4 comments
We're three months in at a mid-size fintech and already rolled back Okta's device trust policies twice because our traders' legacy Bloomberg terminals just... don't support it, and nobody caught that in the pilot phase.
For me it's a 20-minute planning block every morning. Boring answer but the compounding effect over years is real.
We're four months in at a Nordic bank (similar size to yours) and your sequencing comment is gold. Question though—when you say month one broke things, was it auth services first or network segmentation? We went network-first with Zscaler and absolutely tanked VPN performance before we rebuilt the backend.
Also: did you have to grandfather legacy systems that can't do mutual TLS? We've got 200+ internal services that'll never support it. Still mapping those. Are you running parallel auth systems during transition or full cutover?
Financial services zero trust is brutal because you can't just fail closed.

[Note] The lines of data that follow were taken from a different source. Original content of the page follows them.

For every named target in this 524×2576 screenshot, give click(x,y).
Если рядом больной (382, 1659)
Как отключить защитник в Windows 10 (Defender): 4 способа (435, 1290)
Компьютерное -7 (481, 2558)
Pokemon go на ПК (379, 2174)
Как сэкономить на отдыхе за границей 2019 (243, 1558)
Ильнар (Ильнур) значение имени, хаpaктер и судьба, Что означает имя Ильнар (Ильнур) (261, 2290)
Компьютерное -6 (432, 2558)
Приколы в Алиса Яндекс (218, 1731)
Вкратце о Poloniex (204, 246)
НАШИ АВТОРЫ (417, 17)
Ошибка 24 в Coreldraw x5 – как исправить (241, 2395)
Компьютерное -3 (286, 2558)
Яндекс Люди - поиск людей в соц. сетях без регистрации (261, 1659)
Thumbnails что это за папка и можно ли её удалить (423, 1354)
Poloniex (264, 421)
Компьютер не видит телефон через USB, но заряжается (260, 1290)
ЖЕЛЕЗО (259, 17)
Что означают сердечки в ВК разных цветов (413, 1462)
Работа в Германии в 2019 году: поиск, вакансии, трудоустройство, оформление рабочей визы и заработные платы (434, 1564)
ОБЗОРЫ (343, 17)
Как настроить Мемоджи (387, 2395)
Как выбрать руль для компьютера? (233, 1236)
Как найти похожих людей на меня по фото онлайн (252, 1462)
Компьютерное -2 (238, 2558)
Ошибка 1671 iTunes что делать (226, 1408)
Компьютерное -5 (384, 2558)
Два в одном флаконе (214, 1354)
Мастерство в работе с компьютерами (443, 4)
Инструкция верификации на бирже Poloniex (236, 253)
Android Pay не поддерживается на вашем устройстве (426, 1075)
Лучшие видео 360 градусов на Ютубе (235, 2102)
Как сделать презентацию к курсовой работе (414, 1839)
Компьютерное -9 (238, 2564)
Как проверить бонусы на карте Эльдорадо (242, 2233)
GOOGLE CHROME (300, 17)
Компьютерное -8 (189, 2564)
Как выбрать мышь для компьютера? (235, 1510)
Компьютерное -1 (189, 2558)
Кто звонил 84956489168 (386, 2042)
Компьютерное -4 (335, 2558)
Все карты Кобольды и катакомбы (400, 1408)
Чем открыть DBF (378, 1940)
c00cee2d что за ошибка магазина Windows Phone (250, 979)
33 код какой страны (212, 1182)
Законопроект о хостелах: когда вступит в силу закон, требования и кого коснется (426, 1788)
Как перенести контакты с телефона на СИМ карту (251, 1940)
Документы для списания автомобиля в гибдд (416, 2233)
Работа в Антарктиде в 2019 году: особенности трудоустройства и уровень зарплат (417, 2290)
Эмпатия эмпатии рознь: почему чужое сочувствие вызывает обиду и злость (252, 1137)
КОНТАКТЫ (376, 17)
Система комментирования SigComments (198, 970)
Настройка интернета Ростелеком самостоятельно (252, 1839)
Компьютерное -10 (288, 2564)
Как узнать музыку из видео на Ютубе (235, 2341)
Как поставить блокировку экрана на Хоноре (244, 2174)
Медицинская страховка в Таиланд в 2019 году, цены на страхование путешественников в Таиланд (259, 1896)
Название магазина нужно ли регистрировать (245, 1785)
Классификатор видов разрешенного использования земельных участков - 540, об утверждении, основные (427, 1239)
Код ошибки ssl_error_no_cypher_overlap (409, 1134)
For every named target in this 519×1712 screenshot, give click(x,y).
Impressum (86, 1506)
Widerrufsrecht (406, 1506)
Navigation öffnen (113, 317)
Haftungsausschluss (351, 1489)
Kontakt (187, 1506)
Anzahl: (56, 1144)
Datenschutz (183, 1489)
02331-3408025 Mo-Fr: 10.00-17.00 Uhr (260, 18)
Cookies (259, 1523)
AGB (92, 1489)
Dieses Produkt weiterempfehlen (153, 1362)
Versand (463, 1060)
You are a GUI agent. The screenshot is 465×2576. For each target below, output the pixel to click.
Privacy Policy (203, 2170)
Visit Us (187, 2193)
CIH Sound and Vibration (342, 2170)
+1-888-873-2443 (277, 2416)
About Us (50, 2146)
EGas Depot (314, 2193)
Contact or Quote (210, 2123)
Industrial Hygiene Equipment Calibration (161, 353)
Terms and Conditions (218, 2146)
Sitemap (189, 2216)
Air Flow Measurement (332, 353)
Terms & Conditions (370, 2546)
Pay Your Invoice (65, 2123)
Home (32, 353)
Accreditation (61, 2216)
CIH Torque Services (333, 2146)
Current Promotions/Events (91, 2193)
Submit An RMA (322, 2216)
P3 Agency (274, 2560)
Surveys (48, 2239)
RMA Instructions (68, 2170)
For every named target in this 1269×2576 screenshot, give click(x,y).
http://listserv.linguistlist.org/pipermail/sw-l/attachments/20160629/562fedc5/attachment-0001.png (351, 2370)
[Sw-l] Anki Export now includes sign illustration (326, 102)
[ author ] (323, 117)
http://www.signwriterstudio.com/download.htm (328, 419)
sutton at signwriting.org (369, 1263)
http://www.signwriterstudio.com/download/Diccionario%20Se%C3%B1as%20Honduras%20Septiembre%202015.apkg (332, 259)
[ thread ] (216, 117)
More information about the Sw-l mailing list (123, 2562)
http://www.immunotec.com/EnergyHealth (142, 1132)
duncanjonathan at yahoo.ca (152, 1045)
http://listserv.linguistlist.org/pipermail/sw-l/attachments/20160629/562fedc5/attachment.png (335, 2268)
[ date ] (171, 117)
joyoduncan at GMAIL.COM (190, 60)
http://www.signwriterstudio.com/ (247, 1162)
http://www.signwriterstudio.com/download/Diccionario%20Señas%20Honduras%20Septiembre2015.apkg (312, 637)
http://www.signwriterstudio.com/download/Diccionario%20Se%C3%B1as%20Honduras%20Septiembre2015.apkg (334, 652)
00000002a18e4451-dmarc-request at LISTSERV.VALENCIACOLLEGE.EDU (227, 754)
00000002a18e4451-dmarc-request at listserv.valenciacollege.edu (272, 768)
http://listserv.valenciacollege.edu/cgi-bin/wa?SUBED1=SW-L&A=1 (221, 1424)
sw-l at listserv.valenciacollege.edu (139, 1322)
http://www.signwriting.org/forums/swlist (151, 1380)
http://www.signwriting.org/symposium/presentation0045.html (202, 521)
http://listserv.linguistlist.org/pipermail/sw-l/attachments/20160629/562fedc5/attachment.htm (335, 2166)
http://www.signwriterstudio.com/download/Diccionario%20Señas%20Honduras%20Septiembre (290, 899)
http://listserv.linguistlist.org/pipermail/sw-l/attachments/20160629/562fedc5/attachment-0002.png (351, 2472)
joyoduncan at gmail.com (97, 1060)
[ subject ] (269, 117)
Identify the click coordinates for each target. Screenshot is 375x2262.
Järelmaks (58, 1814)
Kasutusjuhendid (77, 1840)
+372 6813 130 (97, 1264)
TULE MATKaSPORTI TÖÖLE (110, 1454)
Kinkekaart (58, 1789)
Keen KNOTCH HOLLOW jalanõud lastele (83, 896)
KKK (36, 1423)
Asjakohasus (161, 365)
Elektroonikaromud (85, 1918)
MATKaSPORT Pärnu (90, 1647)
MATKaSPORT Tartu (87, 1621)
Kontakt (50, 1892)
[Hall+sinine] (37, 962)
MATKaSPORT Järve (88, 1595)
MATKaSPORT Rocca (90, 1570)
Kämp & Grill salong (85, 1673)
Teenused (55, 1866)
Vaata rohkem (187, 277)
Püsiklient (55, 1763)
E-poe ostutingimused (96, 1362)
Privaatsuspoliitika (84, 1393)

We're six months into zero trust at a $1.8B fintech and yeah, month one was deceptive quiet. The real damage hit month two when we started enforcing device posture checks. Legacy Windows 7 boxes in operations couldn't auth. We had to keep a parallel auth system running for three months—defeats the purpose but you can't crash trading floors.
What actually saved us: we didn't try to be pure about it. We segmented ruthlessly instead. Built a "zero trust ready" zone first with our cloud apps and new hires, kept legacy stuff isolated but monitored hard with Palo Alto Prisma. Took longer but we didn't have the revolt we'd have gotten trying to force 8,000 people through device checks they couldn't pass.
If I were you with that budget: don't sequence by office. Sequence by system criticality. Get your high-risk stuff (payments, admin portals) zero trust native first. Everything else runs parallel auth for six months. Costs more upfront but you avoid the cascading "nothing works" moment that tanks executive buy-in.